# Rent reductions



## bencooper (Mar 20, 2013)

For those renting property, I have been advised that all commercial and residential property rents will be reduced by law starting Nov 1st. Residential 1eu to 300eu pcm , 15% and rent of 300eu plus will be 20% reduction with 120eu the maximum reduction. These reductions valid for rental agreements signed before Sept 1 2012.


----------



## Guest (Oct 18, 2013)

bencooper said:


> For those renting property, I have been advised that all commercial and residential property rents will be reduced by law starting Nov 1st. Residential 1eu to 300eu pcm , 15% and rent of 300eu plus will be 20% reduction with 120eu the maximum reduction. These reductions valid for rental agreements signed before Sept 1 2012.


Found it

http://cyprus-mail.com/2013/10/17/new-law-enshrines-rent-reductions/


Anders


----------



## PeteandSylv (Sep 24, 2008)

I do have sympathy with the small scale private landlords who will be hit by this. In many cases they need the rents to meet their mortgage payments viewing the long term property value as the investment. We know of one case like this where a rental was gradually reduced from €450 per month to €250 each time the tenant gave notice in order to keep them. This was with an informal agreement so no documentation existed. He was just a decent landlord.
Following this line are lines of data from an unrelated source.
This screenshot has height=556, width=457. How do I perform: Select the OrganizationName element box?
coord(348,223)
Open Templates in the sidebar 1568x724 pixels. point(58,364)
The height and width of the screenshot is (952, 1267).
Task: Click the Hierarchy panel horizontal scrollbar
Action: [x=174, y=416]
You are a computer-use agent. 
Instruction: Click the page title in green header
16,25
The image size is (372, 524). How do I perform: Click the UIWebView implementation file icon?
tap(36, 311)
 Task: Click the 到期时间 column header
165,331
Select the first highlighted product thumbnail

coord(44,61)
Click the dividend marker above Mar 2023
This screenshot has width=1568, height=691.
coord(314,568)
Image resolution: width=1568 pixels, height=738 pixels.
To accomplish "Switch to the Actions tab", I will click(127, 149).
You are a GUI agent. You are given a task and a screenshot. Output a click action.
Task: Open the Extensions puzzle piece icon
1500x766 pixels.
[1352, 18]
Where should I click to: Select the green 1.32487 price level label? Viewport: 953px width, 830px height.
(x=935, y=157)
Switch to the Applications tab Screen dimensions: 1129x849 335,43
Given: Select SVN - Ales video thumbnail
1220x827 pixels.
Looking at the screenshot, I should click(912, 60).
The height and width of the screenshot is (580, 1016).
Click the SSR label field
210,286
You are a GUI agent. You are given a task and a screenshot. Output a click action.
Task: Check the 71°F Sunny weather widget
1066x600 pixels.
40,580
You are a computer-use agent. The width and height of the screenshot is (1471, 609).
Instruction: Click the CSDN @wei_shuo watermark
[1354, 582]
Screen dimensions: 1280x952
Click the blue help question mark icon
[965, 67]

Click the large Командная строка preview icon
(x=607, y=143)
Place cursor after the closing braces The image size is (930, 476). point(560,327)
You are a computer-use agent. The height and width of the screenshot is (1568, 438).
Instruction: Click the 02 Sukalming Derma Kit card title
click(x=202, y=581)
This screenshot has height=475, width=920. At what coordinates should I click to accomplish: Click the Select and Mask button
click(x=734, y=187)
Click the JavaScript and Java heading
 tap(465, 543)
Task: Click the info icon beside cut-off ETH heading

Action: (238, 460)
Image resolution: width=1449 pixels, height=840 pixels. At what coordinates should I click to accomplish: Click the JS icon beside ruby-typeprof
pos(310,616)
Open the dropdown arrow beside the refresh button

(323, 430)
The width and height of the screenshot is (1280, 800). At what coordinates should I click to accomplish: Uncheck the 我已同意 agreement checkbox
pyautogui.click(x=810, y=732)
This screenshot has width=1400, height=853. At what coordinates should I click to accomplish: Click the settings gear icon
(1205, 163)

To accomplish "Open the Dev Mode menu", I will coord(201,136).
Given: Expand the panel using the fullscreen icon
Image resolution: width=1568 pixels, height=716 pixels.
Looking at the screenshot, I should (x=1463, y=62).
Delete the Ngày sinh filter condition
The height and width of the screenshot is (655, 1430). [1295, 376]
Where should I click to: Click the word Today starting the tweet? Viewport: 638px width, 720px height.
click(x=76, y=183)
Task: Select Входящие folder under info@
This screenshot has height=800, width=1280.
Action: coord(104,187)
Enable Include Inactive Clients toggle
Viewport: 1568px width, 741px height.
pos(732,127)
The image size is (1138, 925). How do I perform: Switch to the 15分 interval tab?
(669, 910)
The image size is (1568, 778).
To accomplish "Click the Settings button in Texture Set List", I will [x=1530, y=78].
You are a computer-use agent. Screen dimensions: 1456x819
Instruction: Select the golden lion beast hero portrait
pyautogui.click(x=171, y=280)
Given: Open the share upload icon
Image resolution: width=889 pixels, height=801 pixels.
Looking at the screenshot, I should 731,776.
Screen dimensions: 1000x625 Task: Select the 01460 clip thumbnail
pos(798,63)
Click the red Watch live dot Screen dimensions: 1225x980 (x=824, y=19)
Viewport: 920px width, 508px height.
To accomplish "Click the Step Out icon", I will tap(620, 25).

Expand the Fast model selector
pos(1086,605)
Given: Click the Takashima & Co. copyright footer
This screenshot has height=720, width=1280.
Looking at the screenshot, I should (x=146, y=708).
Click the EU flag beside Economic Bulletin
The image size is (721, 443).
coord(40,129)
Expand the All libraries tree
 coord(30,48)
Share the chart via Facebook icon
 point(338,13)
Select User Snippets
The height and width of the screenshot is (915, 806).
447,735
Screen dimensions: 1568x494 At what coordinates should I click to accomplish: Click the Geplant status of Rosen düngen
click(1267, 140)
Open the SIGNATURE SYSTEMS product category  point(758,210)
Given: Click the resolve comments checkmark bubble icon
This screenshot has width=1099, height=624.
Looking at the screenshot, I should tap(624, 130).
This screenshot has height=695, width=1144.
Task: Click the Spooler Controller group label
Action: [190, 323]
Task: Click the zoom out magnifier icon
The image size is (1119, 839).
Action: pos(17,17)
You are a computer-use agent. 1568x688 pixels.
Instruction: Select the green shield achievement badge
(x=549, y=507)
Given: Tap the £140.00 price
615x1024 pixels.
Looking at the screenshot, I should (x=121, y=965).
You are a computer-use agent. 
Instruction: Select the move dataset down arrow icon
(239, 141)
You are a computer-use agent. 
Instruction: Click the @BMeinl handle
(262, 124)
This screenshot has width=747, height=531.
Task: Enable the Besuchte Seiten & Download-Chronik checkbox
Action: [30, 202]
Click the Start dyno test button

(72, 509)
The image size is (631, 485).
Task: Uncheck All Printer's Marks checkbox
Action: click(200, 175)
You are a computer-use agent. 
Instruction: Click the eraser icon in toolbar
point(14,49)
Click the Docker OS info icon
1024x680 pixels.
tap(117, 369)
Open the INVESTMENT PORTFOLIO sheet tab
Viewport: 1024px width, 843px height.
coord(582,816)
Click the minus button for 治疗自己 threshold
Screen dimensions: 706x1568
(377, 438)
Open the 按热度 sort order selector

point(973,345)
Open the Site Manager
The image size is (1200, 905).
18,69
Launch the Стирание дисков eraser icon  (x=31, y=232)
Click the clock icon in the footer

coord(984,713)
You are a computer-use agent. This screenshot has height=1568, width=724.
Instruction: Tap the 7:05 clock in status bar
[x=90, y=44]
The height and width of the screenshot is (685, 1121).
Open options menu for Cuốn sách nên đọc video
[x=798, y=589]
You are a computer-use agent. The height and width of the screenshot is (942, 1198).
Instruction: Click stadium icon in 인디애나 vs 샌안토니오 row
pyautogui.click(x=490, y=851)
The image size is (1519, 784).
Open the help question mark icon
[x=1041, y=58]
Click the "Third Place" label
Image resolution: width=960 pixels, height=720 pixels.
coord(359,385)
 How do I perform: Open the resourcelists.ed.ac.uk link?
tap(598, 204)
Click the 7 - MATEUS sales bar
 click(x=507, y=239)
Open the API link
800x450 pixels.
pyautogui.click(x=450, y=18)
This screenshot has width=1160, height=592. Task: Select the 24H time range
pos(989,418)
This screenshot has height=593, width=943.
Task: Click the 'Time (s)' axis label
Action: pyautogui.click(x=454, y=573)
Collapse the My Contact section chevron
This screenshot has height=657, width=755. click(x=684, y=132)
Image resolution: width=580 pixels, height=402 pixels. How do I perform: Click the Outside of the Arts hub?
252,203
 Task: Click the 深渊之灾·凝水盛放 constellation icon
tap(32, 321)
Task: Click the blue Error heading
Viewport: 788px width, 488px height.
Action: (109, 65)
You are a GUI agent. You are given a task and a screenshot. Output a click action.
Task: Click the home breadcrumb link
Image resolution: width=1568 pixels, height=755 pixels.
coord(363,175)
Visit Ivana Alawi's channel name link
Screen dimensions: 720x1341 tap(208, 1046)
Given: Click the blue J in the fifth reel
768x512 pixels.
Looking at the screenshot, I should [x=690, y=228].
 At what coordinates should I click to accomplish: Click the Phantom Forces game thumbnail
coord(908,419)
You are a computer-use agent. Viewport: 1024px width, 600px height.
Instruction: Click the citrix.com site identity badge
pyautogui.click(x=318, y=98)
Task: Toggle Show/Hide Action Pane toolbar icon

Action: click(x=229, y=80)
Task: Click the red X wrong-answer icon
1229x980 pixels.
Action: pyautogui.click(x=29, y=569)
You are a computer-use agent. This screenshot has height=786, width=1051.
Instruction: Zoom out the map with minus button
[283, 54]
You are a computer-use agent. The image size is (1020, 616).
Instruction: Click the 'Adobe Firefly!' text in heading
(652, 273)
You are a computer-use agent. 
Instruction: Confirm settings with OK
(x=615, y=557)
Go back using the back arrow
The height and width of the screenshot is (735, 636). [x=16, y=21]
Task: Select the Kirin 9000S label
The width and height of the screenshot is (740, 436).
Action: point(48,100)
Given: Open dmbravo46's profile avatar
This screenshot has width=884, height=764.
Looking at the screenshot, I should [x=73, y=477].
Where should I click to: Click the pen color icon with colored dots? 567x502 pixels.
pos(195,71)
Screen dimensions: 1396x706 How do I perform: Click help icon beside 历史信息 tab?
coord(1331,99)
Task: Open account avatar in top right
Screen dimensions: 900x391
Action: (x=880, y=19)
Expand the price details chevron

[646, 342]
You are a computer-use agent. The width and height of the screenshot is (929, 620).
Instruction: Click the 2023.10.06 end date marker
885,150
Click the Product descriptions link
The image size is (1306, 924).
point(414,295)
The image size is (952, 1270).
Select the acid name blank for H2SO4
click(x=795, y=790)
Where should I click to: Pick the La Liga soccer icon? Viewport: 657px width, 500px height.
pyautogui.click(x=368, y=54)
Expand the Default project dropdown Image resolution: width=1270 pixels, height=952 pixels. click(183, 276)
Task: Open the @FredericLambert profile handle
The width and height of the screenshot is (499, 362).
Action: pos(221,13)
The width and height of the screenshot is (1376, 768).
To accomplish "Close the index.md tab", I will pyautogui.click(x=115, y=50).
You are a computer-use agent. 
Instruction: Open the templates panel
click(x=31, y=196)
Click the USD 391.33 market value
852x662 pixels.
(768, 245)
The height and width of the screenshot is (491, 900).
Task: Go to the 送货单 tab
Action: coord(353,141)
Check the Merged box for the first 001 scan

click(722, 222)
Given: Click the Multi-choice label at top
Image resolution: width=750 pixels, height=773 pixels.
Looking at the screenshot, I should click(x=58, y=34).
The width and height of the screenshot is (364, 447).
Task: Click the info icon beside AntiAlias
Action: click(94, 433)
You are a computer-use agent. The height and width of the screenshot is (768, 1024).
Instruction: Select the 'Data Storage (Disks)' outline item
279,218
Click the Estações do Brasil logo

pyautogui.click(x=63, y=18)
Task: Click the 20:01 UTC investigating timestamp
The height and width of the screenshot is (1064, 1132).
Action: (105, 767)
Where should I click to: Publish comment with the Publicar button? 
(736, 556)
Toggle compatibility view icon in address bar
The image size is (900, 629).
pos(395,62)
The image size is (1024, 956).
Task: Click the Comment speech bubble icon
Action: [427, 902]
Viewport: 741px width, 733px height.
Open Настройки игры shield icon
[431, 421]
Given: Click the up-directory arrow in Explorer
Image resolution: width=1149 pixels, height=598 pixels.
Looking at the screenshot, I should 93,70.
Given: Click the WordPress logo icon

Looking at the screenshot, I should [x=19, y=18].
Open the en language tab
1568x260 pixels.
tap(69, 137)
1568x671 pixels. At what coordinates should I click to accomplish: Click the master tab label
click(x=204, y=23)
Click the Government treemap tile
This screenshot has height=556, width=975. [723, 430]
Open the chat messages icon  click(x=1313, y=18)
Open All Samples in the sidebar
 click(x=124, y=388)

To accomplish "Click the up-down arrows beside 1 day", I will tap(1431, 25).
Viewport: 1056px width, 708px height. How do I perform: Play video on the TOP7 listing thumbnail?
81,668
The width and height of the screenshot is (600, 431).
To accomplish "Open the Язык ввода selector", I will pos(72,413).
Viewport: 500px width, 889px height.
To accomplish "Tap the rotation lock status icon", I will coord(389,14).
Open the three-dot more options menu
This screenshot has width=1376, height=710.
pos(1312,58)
I am against these type of rent controls just as I was in the UK where following their application the rental market shrank rapidly causing major problems for those that cannot afford or wish to buy.

Pete


----------



## bencooper (Mar 20, 2013)

The President (Anastasiades) has expressed his intention to disapprove the rent reduction amendment. A final decision is expected- watch this space.


----------



## Guest (Oct 31, 2013)

bencooper said:


> The President (Anastasiades) has expressed his intention to disapprove the rent reduction amendment. A final decision is expected- watch this space.


If it stands, there can be a backlash in 12 months because the law is for one year only.

As Pete say, I also feel sorry for the small private owners.

And many will just get 120 euro extra in the pocket, without any need for it

Anders


----------



## Guest (Oct 31, 2013)

Here is the article about it. The interesting reading is really the comments



President sends back rent slashing law | Cyprus Mail


Anders


----------



## mikehump3 (Aug 28, 2012)

I am a small landlord (property not stature) owning a flat on the Limassol seafront close to the new 'Twin Towers'. My tenant stopped paying the rent in March because she was out of work. Having already reduced the rent over a 2 year period from a sum that was giving me a 5% return on my investment to a sum that would, if paid, give me a return of less than 4% pa of my investment, does this new regulation mean that I must now pay my tenant? (Joke)

The law in Cyprus is similar to that in UK. If the property is my sole residence I can give my tenant 30 days notice. Sorry tenant but in January you are going to be given notice to quit!!!

Mike


----------



## PeteandSylv (Sep 24, 2008)

This was the point I made earlier.

You have my sympathy as does your tenant.

Pete


----------



## Tanager (Mar 14, 2009)

I agree with Pete and Anders. Governement shouldn't decide about rental fees. Comparing to other European countries rental prices are relatively lower than ie. in Ireland or in the UK. I just saw couple of places in Peyia that you can rent ie. 1 bedroom apartment for EUR 170-200/mth. (I agree salaries are lower here too) But this is still very cheap. How low they can go??


----------



## mikehump3 (Aug 28, 2012)

Now that the plans to force a decrease in rents has been put on hold or forgotton about the pressure is off. However, I would consider the pre-recession rents to be quite high in relation to property valuation.

Mike


----------



## PeteandSylv (Sep 24, 2008)

Where pre-recession rents are high it is unfortunate if a long term contract is involved. A wise landlord would be a willing party to renegotiation but I understand many are not particularly in the commercial sector. This is why so many companies move to new premises quite close to their old ones and how the landlords will learn the economic truth that 80%, say, of something is better than 0% of nothing.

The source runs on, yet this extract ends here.